[WHAT IS NEEDED] Quote the data below in full, please, without altering anything.

----------

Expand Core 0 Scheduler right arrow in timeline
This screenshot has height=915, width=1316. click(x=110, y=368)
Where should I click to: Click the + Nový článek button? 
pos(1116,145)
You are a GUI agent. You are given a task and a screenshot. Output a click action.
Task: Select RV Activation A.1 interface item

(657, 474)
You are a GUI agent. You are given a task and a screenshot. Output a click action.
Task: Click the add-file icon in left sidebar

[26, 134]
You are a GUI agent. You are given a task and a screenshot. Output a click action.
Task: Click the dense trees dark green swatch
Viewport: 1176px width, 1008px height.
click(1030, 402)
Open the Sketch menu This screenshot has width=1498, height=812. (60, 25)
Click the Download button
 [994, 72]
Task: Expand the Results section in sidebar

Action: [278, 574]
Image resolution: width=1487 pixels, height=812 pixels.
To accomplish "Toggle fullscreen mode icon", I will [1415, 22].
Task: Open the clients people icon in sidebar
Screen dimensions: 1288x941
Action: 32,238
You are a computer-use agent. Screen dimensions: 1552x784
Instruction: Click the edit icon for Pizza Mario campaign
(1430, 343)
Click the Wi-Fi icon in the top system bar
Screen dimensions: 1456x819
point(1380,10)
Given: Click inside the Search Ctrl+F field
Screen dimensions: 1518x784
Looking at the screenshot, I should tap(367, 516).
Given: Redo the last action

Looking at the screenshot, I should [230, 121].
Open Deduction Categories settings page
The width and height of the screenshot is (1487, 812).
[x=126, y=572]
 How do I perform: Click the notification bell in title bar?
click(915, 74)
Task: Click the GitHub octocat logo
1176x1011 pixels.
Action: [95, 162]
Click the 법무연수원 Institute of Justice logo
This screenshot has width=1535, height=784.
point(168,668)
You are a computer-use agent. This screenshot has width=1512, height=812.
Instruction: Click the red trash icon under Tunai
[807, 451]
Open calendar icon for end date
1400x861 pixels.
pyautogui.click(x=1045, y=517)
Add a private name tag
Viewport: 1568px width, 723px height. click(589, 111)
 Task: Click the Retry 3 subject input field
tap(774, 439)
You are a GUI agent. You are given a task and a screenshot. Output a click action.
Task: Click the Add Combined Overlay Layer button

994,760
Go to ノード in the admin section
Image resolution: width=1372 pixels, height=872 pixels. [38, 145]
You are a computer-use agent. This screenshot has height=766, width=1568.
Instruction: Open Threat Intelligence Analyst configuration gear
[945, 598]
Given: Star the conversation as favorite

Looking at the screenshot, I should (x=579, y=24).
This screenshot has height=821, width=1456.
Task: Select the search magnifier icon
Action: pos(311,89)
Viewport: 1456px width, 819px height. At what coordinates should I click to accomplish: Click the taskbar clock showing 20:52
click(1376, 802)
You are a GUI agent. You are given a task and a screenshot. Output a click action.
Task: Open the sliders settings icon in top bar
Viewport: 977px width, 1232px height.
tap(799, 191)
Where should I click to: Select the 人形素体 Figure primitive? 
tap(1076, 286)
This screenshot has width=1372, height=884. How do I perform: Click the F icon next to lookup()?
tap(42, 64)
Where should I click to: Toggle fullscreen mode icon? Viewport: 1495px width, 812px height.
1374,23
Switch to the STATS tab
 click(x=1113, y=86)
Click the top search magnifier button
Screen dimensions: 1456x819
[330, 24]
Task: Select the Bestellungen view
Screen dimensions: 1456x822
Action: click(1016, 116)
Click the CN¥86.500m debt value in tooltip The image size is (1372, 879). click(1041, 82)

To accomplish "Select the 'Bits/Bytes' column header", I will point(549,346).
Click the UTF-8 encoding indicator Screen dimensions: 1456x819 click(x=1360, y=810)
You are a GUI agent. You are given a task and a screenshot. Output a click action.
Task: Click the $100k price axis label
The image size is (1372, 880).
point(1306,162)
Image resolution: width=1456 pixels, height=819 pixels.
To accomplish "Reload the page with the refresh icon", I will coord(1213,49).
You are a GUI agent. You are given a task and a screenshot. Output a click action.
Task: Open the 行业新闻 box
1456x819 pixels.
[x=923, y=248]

----------

[FINISHED EXERCISE]
Expand Core 0 Scheduler right arrow in timeline
This screenshot has height=915, width=1316. click(x=110, y=368)
Where should I click to: Click the + Nový článek button? 
pos(1116,145)
You are a GUI agent. You are given a task and a screenshot. Output a click action.
Task: Select RV Activation A.1 interface item

(657, 474)
You are a GUI agent. You are given a task and a screenshot. Output a click action.
Task: Click the add-file icon in left sidebar

[26, 134]
You are a GUI agent. You are given a task and a screenshot. Output a click action.
Task: Click the dense trees dark green swatch
Viewport: 1176px width, 1008px height.
click(1030, 402)
Open the Sketch menu This screenshot has width=1498, height=812. (60, 25)
Click the Download button
 [994, 72]
Task: Expand the Results section in sidebar

Action: [278, 574]
Image resolution: width=1487 pixels, height=812 pixels.
To accomplish "Toggle fullscreen mode icon", I will [1415, 22].
Task: Open the clients people icon in sidebar
Screen dimensions: 1288x941
Action: 32,238
You are a computer-use agent. Screen dimensions: 1552x784
Instruction: Click the edit icon for Pizza Mario campaign
(1430, 343)
Click the Wi-Fi icon in the top system bar
Screen dimensions: 1456x819
point(1380,10)
Given: Click inside the Search Ctrl+F field
Screen dimensions: 1518x784
Looking at the screenshot, I should tap(367, 516).
Given: Redo the last action

Looking at the screenshot, I should [230, 121].
Open Deduction Categories settings page
The width and height of the screenshot is (1487, 812).
[x=126, y=572]
 How do I perform: Click the notification bell in title bar?
click(915, 74)
Task: Click the GitHub octocat logo
1176x1011 pixels.
Action: [95, 162]
Click the 법무연수원 Institute of Justice logo
This screenshot has width=1535, height=784.
point(168,668)
You are a computer-use agent. This screenshot has width=1512, height=812.
Instruction: Click the red trash icon under Tunai
[807, 451]
Open calendar icon for end date
1400x861 pixels.
pyautogui.click(x=1045, y=517)
Add a private name tag
Viewport: 1568px width, 723px height. click(589, 111)
 Task: Click the Retry 3 subject input field
tap(774, 439)
You are a GUI agent. You are given a task and a screenshot. Output a click action.
Task: Click the Add Combined Overlay Layer button

994,760
Go to ノード in the admin section
Image resolution: width=1372 pixels, height=872 pixels. [38, 145]
You are a computer-use agent. This screenshot has height=766, width=1568.
Instruction: Open Threat Intelligence Analyst configuration gear
[945, 598]
Given: Star the conversation as favorite

Looking at the screenshot, I should (x=579, y=24).
This screenshot has height=821, width=1456.
Task: Select the search magnifier icon
Action: pos(311,89)
Viewport: 1456px width, 819px height. At what coordinates should I click to accomplish: Click the taskbar clock showing 20:52
click(1376, 802)
You are a GUI agent. You are given a task and a screenshot. Output a click action.
Task: Open the sliders settings icon in top bar
Viewport: 977px width, 1232px height.
tap(799, 191)
Where should I click to: Select the 人形素体 Figure primitive? 
tap(1076, 286)
This screenshot has width=1372, height=884. How do I perform: Click the F icon next to lookup()?
tap(42, 64)
Where should I click to: Toggle fullscreen mode icon? Viewport: 1495px width, 812px height.
1374,23
Switch to the STATS tab
 click(x=1113, y=86)
Click the top search magnifier button
Screen dimensions: 1456x819
[330, 24]
Task: Select the Bestellungen view
Screen dimensions: 1456x822
Action: click(1016, 116)
Click the CN¥86.500m debt value in tooltip The image size is (1372, 879). click(1041, 82)

To accomplish "Select the 'Bits/Bytes' column header", I will point(549,346).
Click the UTF-8 encoding indicator Screen dimensions: 1456x819 click(x=1360, y=810)
You are a GUI agent. You are given a task and a screenshot. Output a click action.
Task: Click the $100k price axis label
The image size is (1372, 880).
point(1306,162)
Image resolution: width=1456 pixels, height=819 pixels.
To accomplish "Reload the page with the refresh icon", I will coord(1213,49).
You are a GUI agent. You are given a task and a screenshot. Output a click action.
Task: Open the 行业新闻 box
1456x819 pixels.
[x=923, y=248]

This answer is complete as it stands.